→ **Prompt**
From the passage on Thatcher and Scotland below, repeat word for word the stretch that opens with the words containing "The Scottish tale" and closes with "which made us.".

→ **Document extract**

One place in the world so far immune to the Thatcher reappraisal is, unsurprisingly, Scotland. Thatcher may have won three successive elections, changed Britain and reshaped our politics, but she never won a popular vote in Scotland, and rather than being a vote magnet here, she drove away popular support.

The Scottish tale of Thatcher is a potent stew which sounds like a Proclaimers record of the time, of unemployment, blight, hardship and closed industry, of the loss of coalmining, steel, shipbuilding, and other “big” things which we made and which made us.

She was, some say “anti-Scottish”, unempathetic to the Scottish values of collectivism and solidarity, seen at its worst when she had the temerity as PM to come and lecture the Church of Scotland in “the Sermon on The Mound”.

She was out to “destroy” Scotland, others say, as a nation and society, waging war on our autonomous institutions with the aim of reducing us to a postal address.

→ **Data records**
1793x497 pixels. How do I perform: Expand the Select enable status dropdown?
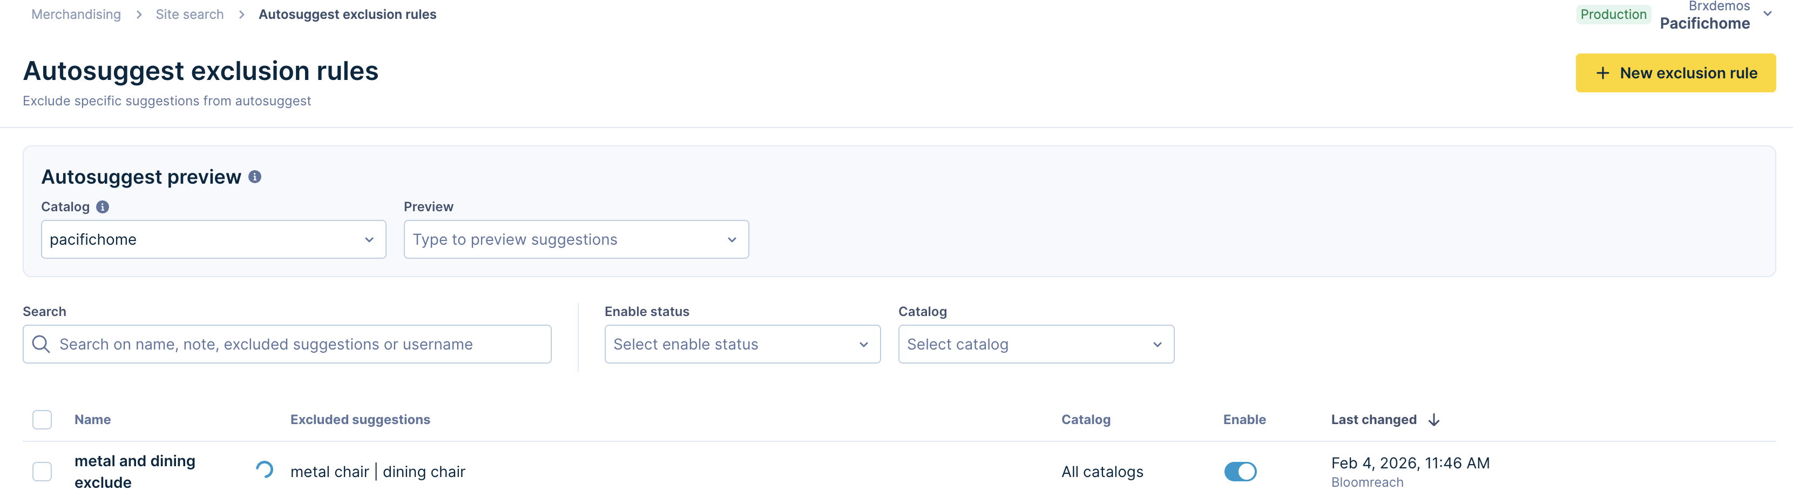point(742,344)
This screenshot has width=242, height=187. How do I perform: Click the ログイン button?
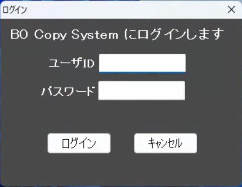(x=79, y=143)
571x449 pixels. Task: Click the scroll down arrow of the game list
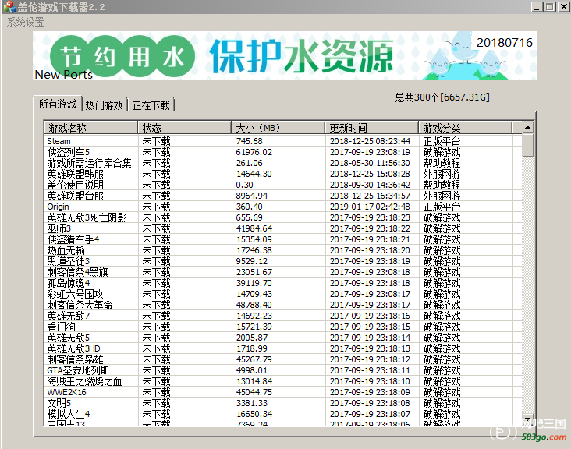(528, 419)
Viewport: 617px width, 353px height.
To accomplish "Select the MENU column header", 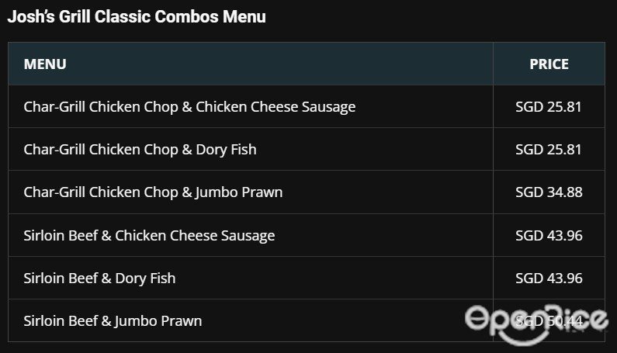I will point(45,64).
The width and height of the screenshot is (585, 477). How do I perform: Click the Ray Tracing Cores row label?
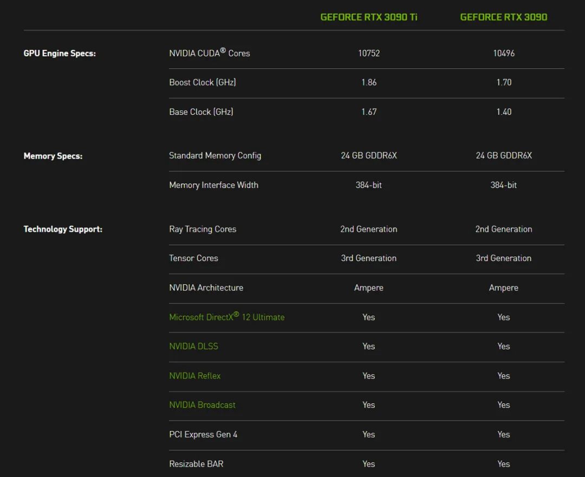203,229
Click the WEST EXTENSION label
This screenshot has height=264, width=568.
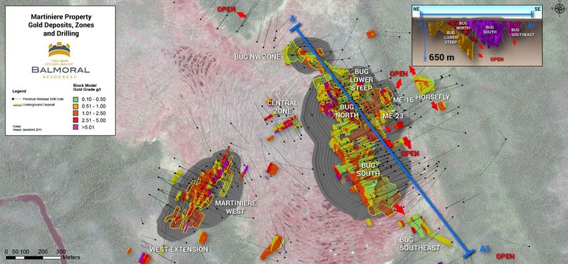click(x=179, y=249)

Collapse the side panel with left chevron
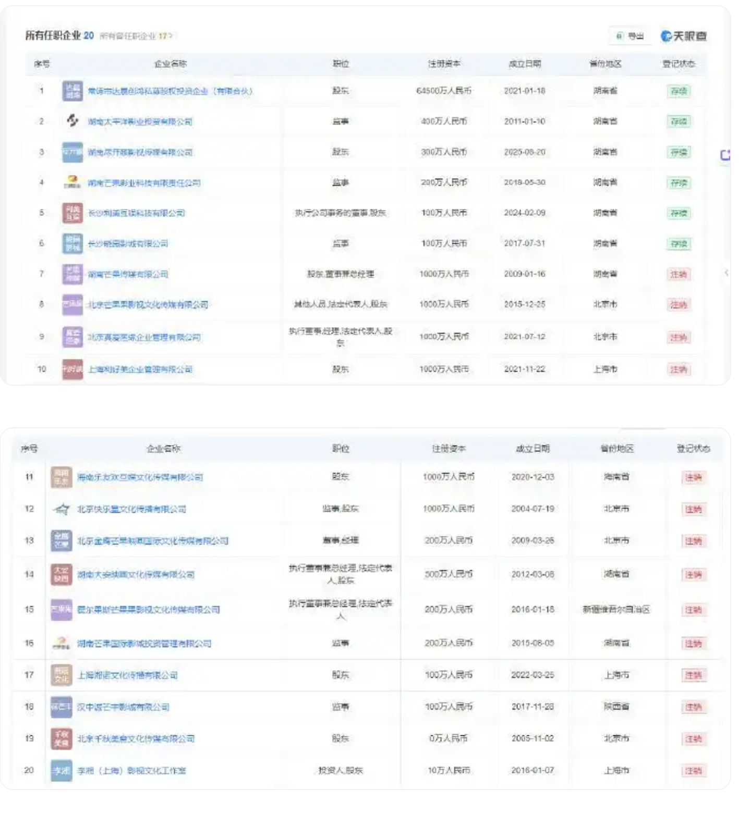(x=726, y=273)
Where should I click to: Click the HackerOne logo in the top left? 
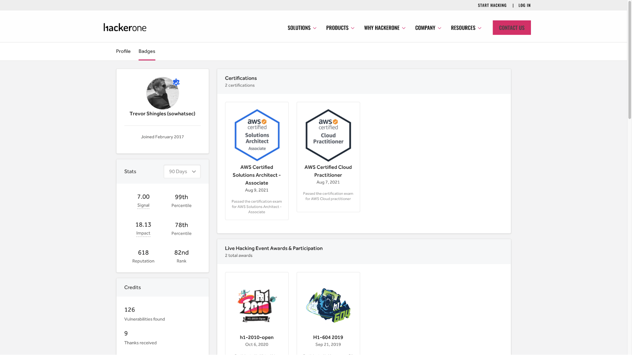[125, 27]
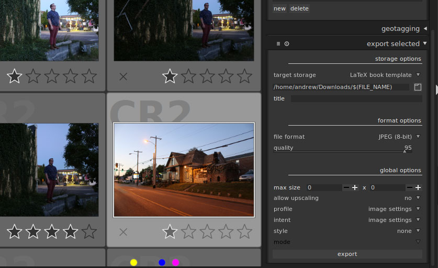Set five stars on the street house photo
Viewport: 438px width, 268px height.
point(244,231)
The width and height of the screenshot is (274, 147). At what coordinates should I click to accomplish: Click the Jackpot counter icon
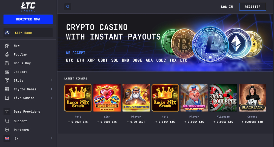tap(7, 72)
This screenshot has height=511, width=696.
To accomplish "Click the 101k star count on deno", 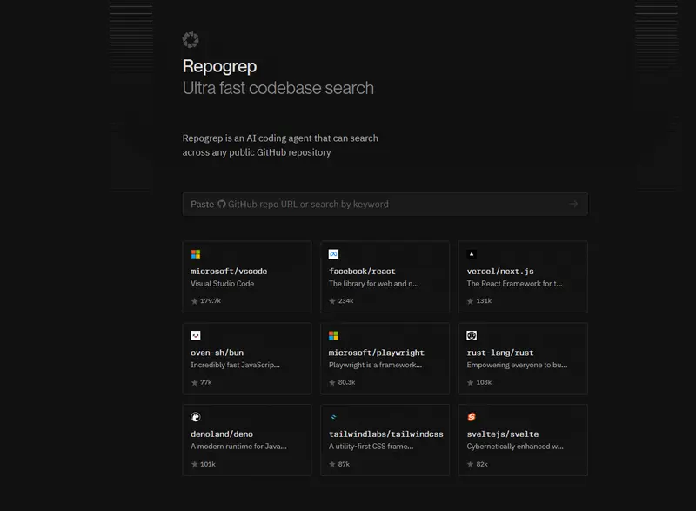I will click(x=207, y=464).
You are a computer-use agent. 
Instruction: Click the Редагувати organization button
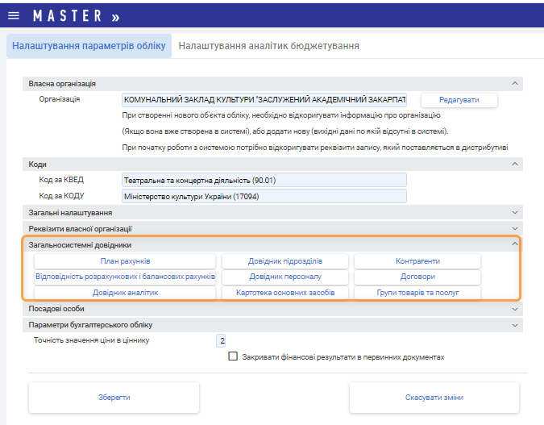pyautogui.click(x=459, y=100)
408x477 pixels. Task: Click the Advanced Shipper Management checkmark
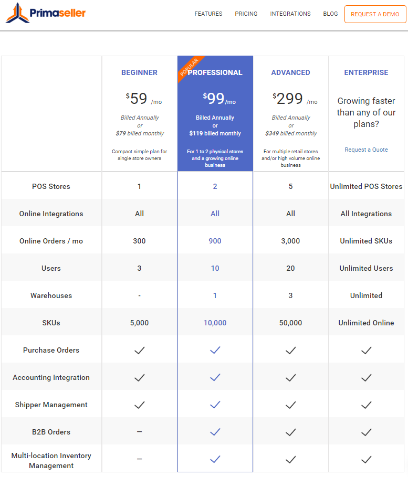(x=290, y=405)
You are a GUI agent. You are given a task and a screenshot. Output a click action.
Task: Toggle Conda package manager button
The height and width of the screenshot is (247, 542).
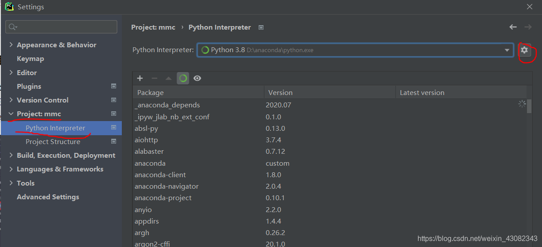183,78
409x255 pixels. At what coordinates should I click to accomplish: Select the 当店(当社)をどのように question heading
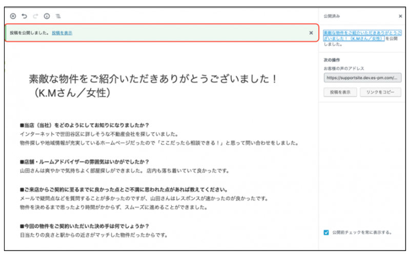click(84, 124)
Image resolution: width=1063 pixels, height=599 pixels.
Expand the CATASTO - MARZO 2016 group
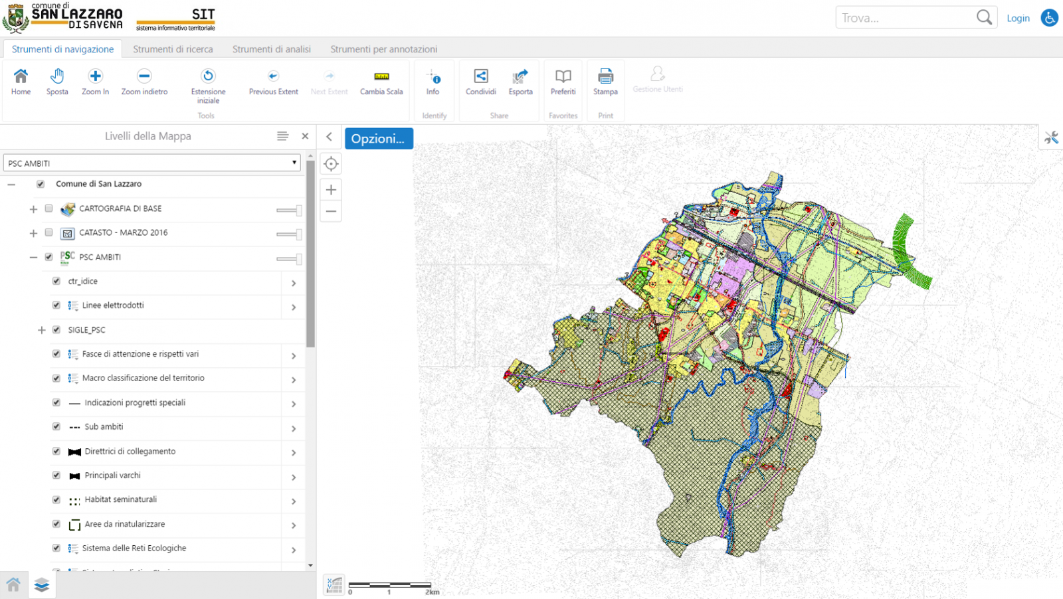(33, 233)
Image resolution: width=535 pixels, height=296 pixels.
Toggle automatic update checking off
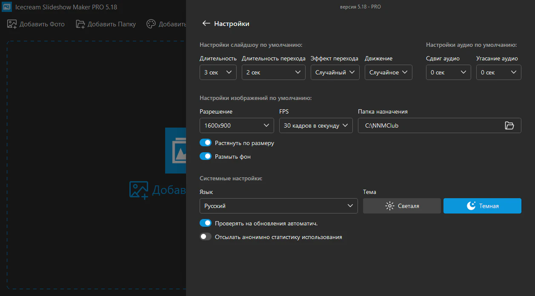point(206,223)
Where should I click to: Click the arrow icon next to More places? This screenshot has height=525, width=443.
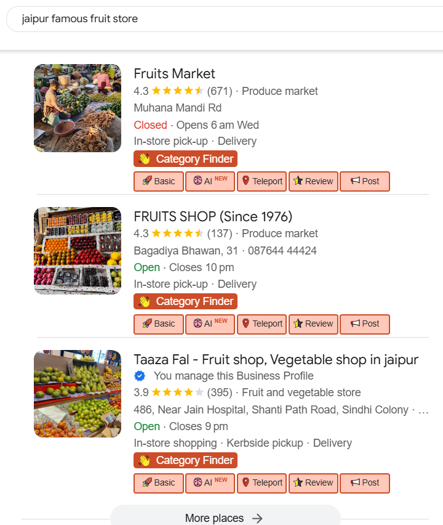click(x=258, y=518)
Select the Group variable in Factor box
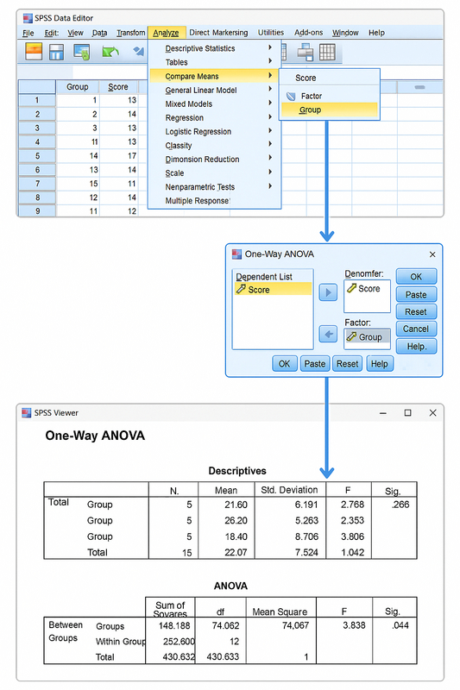 point(367,337)
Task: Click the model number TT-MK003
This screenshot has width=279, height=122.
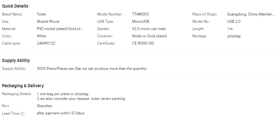Action: pyautogui.click(x=140, y=14)
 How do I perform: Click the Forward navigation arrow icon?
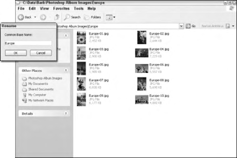(x=43, y=17)
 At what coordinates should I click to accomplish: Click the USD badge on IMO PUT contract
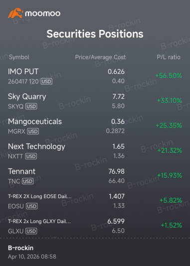pos(46,81)
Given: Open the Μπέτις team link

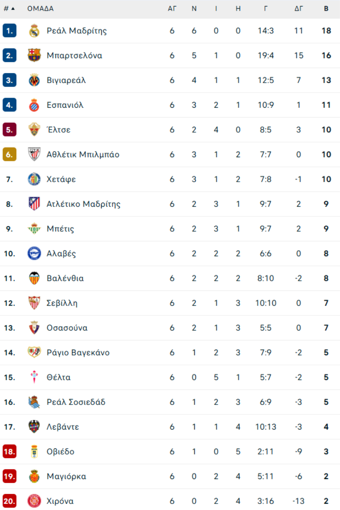Looking at the screenshot, I should click(x=60, y=229).
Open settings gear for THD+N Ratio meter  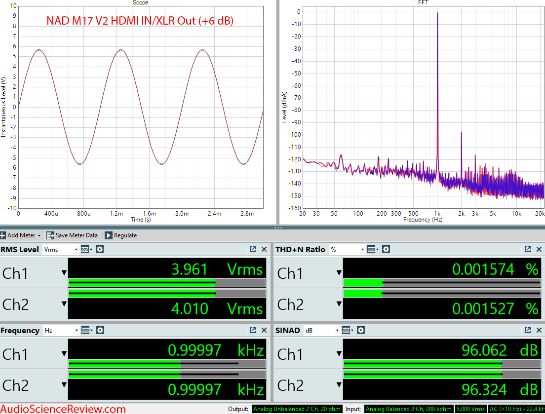tap(386, 250)
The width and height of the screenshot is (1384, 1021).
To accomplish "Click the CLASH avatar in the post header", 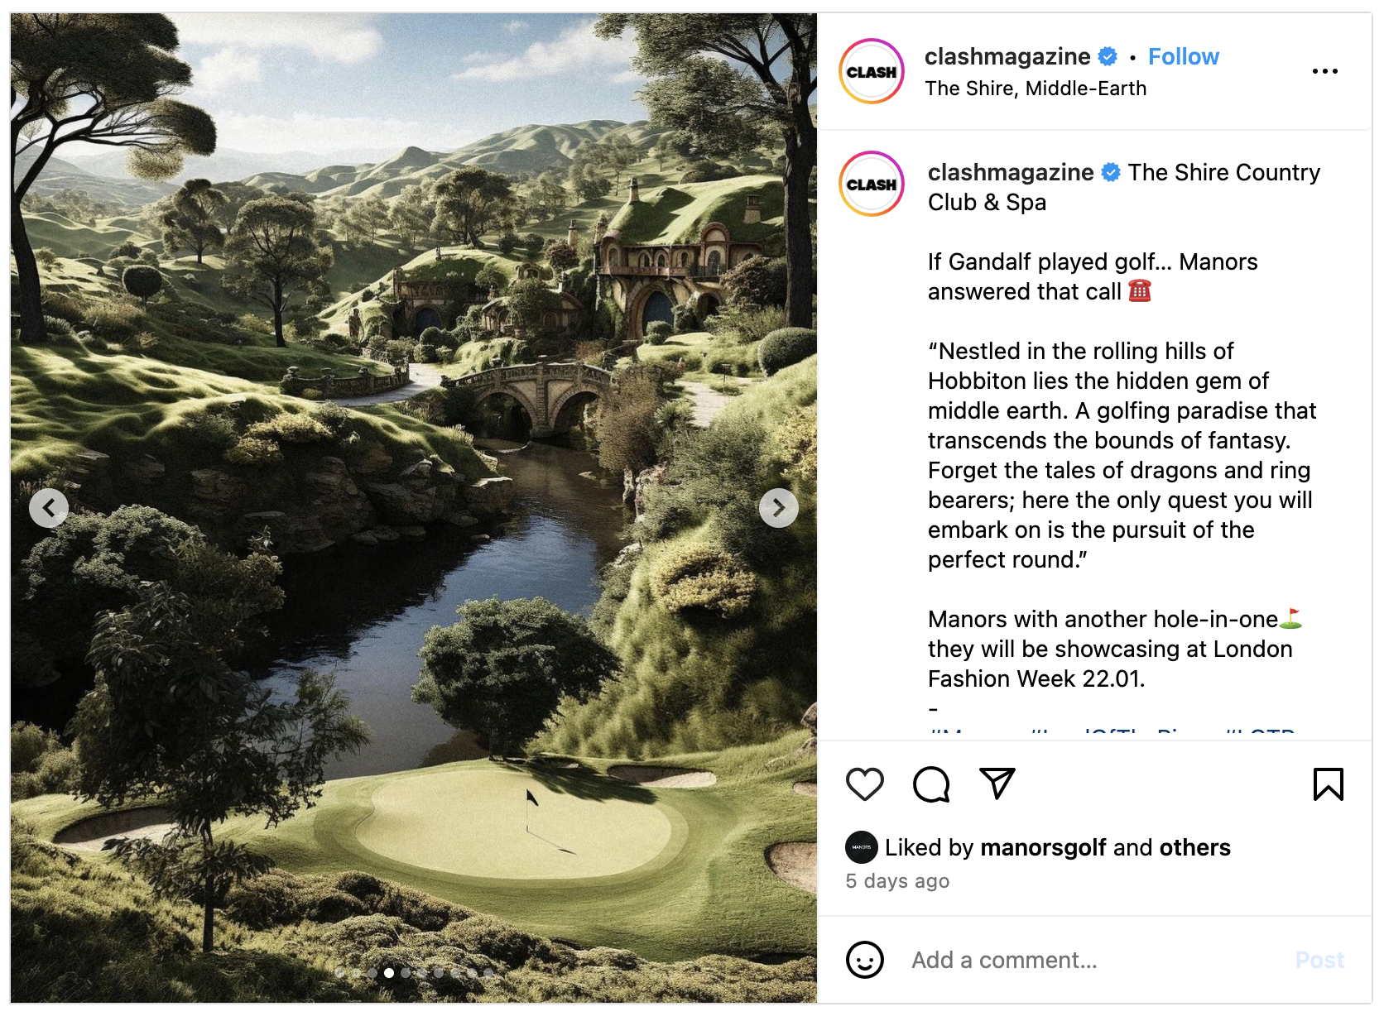I will 871,71.
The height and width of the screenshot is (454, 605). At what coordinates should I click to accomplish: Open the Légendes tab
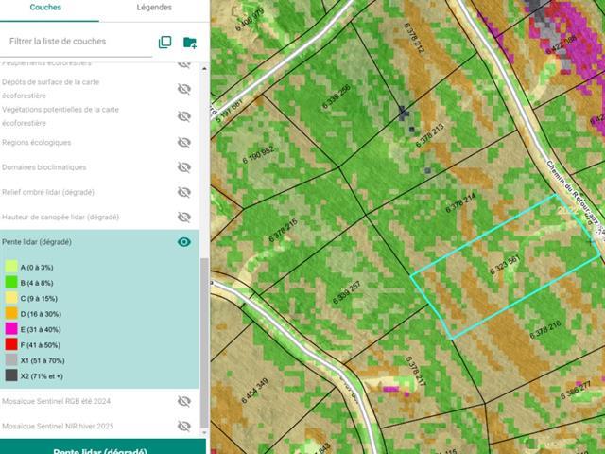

→ **Full solution**
The Scottish tale of Thatcher is a potent stew which sounds like a Proclaimers record of the time, of unemployment, blight, hardship and closed industry, of the loss of coalmining, steel, shipbuilding, and other “big” things which we made and which made us.